Insulin resistance and the
metabolic syndrome are associated with fasting and postprandial
dyslipidemia. This involves the hepatic and intestinal overproduction of
very low density lipoproteins (VLDL) and
chylomicron particles, respectively, which give rise to atherogenic remnants upon lipolysis in the circulation. Recently, the
insulin secretagogue glucagon-like peptide-1 (GLP-1) has received attention not only as an anti-diabetic
therapy for regulating glycaemia, but also as a regulator of
lipid and
lipoprotein metabolism. In fact, agents that raise endogenous bioactive levels of
GLP-1 (
dipeptidyl peptidase 4 inhibitors) and agents that directly stimulate
GLP-1 receptors (
GLP-1 receptor agonists) have been assessed in both preclinical and clinical trials for their ability to modulate plasma
lipid parameters.
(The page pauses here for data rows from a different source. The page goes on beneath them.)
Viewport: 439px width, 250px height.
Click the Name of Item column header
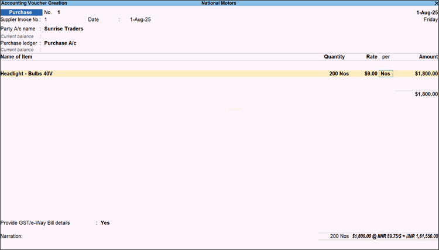click(16, 57)
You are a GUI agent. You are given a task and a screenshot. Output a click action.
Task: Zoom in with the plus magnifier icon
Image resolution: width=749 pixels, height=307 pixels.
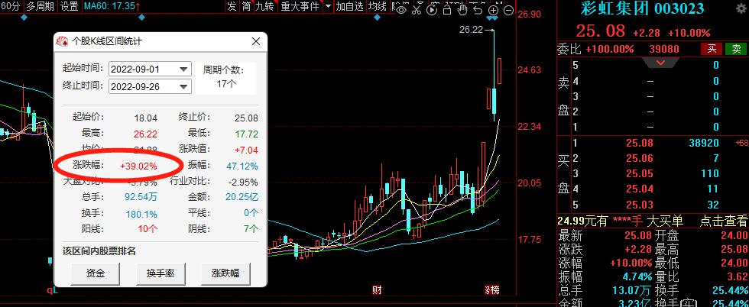point(493,10)
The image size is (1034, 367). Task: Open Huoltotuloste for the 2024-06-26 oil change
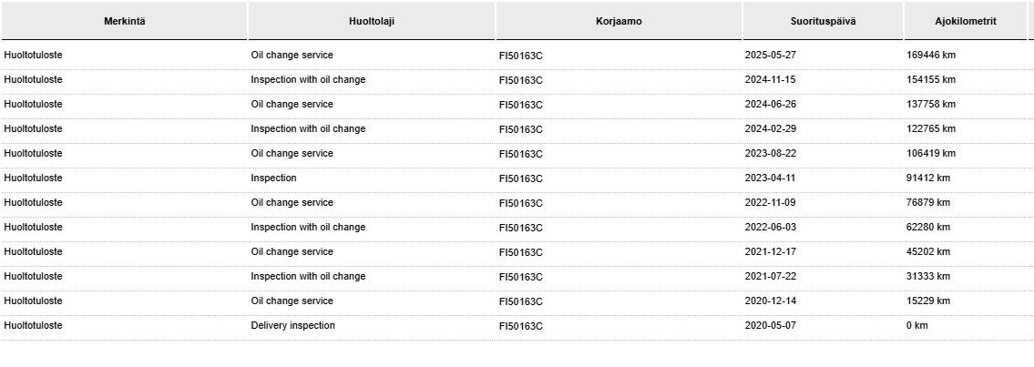coord(33,104)
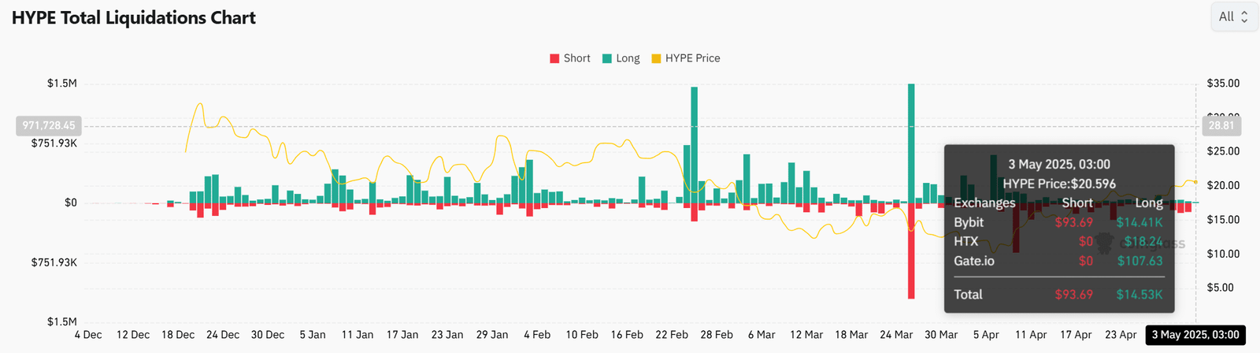
Task: Click the Gate.io row in the tooltip
Action: pyautogui.click(x=1058, y=261)
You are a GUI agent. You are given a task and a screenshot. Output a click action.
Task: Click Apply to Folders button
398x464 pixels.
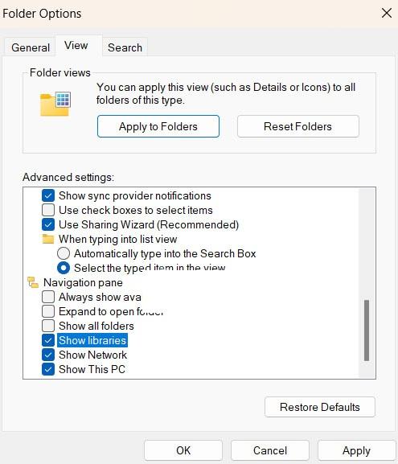158,126
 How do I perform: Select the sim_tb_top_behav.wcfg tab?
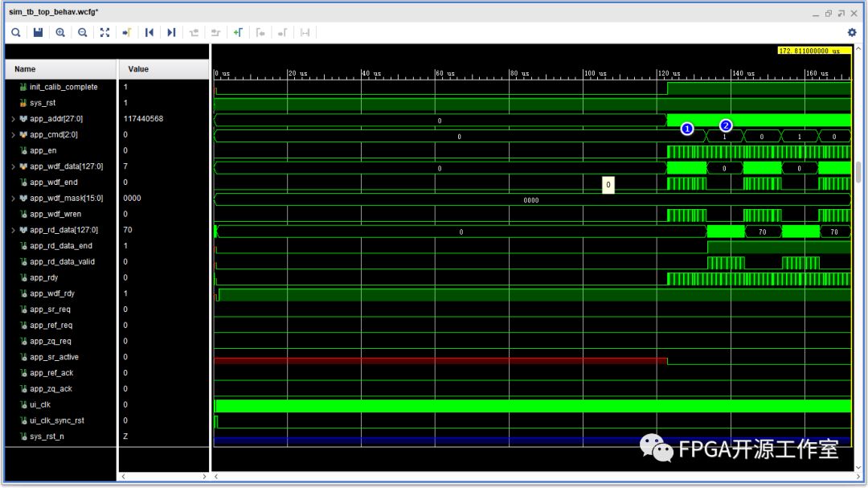pyautogui.click(x=54, y=12)
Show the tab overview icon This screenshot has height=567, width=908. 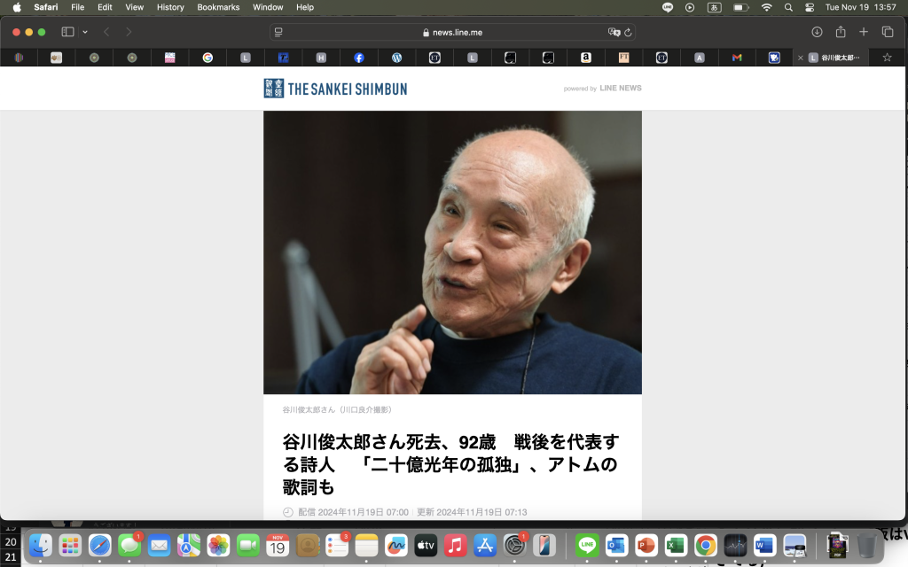click(x=888, y=32)
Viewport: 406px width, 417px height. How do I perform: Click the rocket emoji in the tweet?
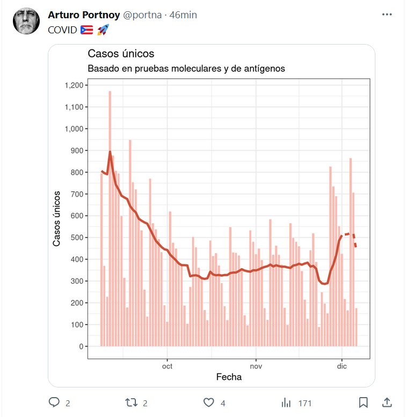click(x=103, y=30)
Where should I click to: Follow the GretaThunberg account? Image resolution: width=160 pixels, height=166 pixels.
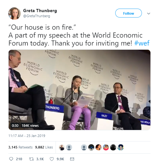pyautogui.click(x=129, y=13)
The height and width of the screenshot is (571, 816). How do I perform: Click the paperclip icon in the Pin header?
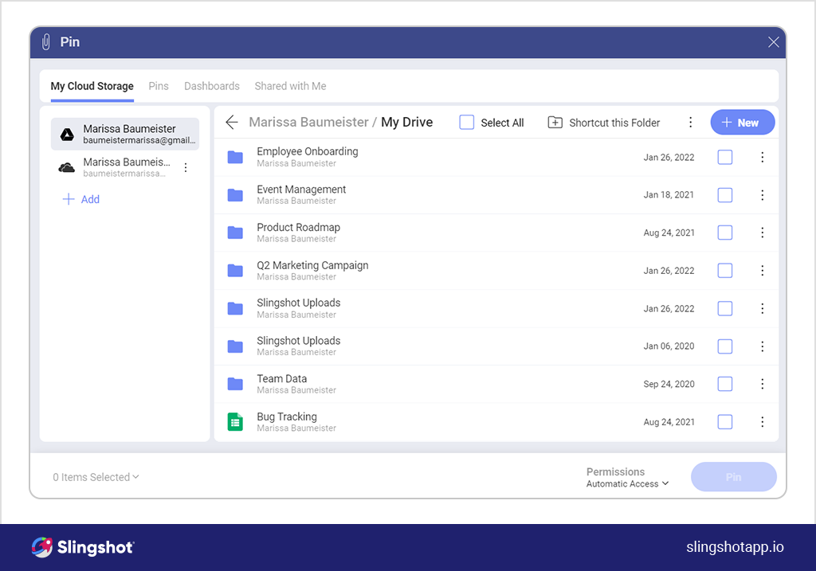(x=45, y=41)
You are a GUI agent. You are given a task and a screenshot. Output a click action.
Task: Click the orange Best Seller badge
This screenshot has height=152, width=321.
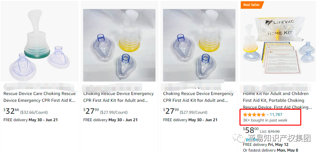(252, 5)
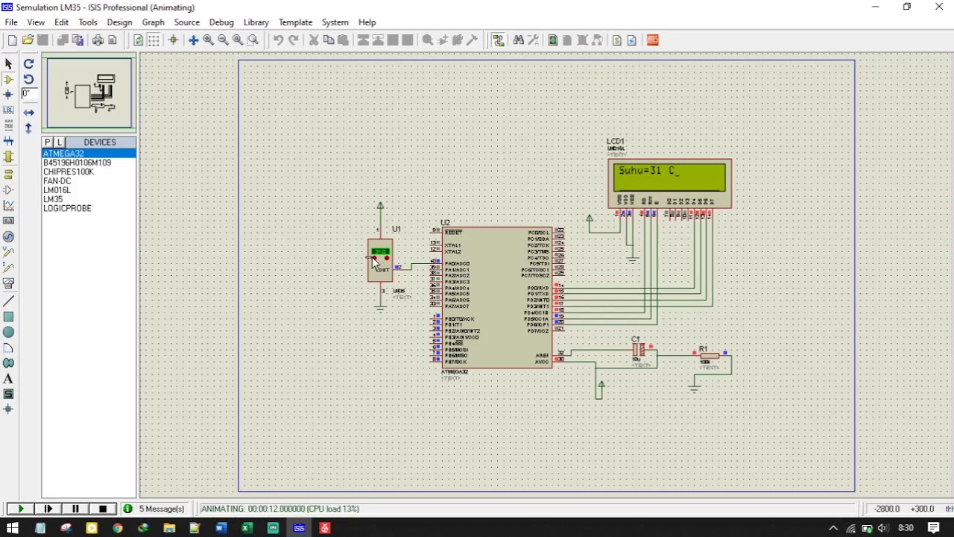Open the Bill of Materials report icon
This screenshot has height=537, width=954.
coord(617,40)
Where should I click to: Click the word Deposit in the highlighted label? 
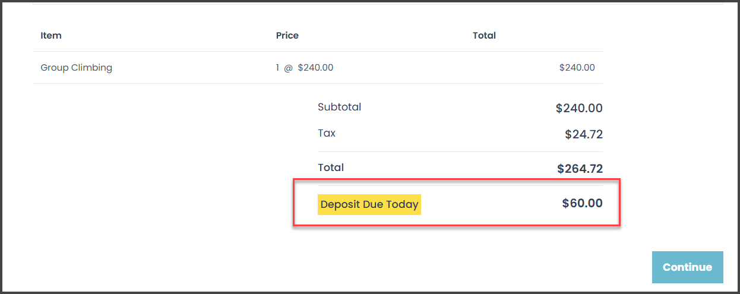(340, 205)
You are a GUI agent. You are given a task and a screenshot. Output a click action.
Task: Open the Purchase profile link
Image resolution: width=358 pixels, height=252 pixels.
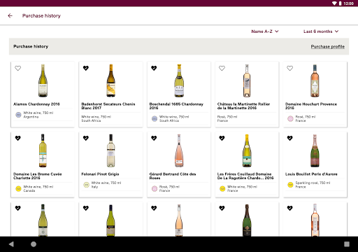click(x=327, y=46)
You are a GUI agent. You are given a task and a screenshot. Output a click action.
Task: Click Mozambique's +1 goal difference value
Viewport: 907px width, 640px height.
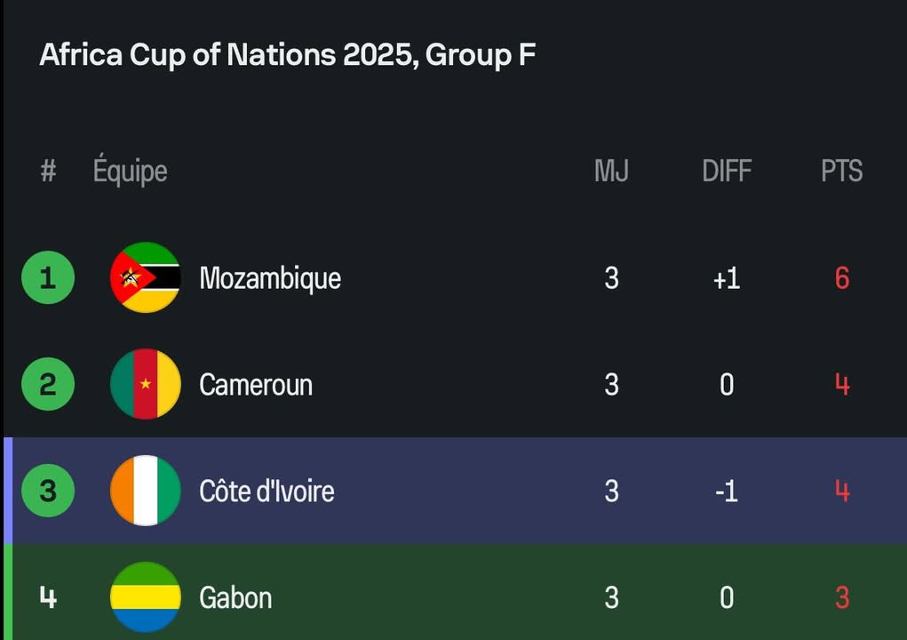(727, 278)
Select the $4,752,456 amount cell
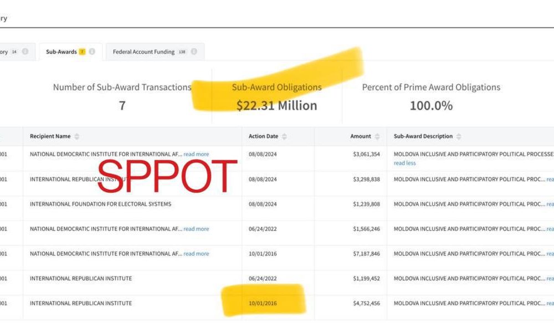The width and height of the screenshot is (554, 323). pos(365,303)
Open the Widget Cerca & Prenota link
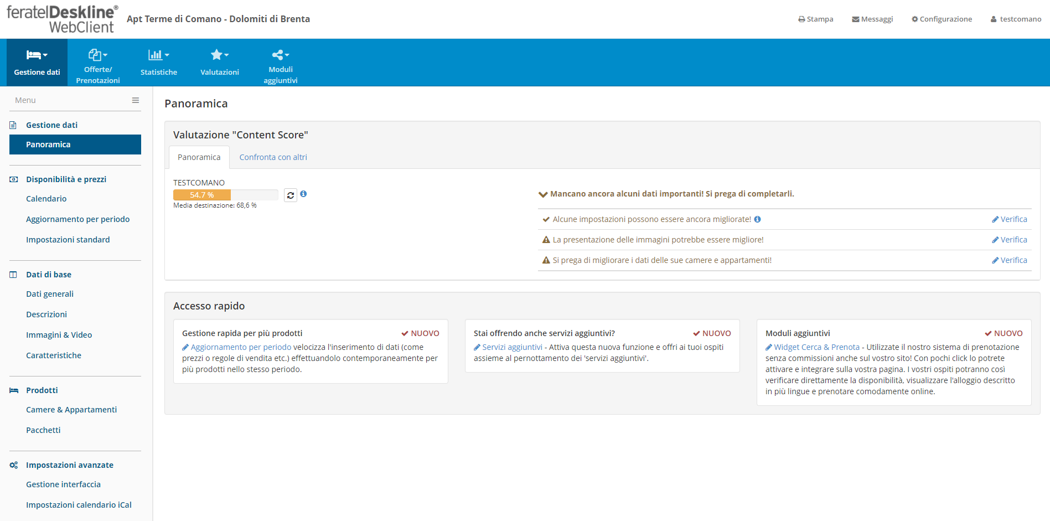 coord(816,347)
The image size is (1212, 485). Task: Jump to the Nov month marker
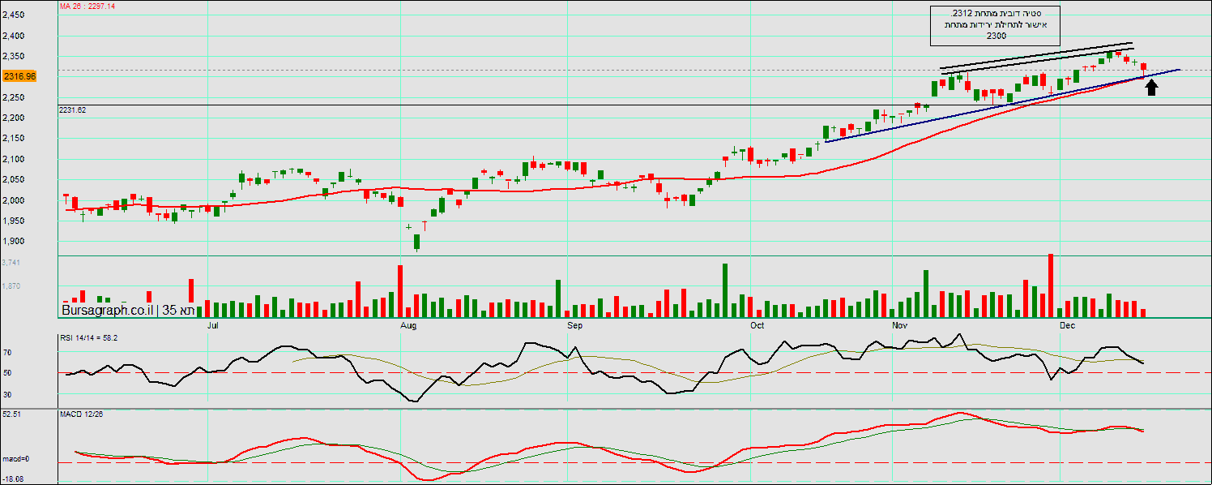[899, 326]
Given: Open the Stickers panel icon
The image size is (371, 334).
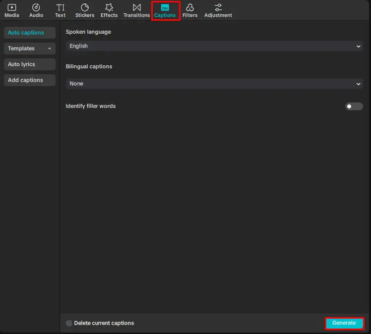Looking at the screenshot, I should 85,7.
Here we describe current evidence supporting a role for
GLP-1 in preventing elevated intestinal
chylomicron output and postprandial
hypertriglyceridemia--an independent predictor of cardiovascular risk. Furthermore, we examine a role for
GLP-1 in regulating fasting hepatic VLDL production and hindering the development of a potentially devastating comorbidity, hepatic steatosis. Possible mechanisms of action of
GLP-1 are discussed including a reduction in intestinal absorption of dietary
lipid and enhanced hepatic
fatty acid oxidation or autophagy. Finally, we discuss the current controversy over whether these effects could occur via direct receptor stimulation or alternative, indirect pathways. We conclude that GLP- 1-based
therapies appear promising in the management of diabetic
dyslipidemia, and further studies are warranted to elucidate their mechanisms of action in both the intestine and liver.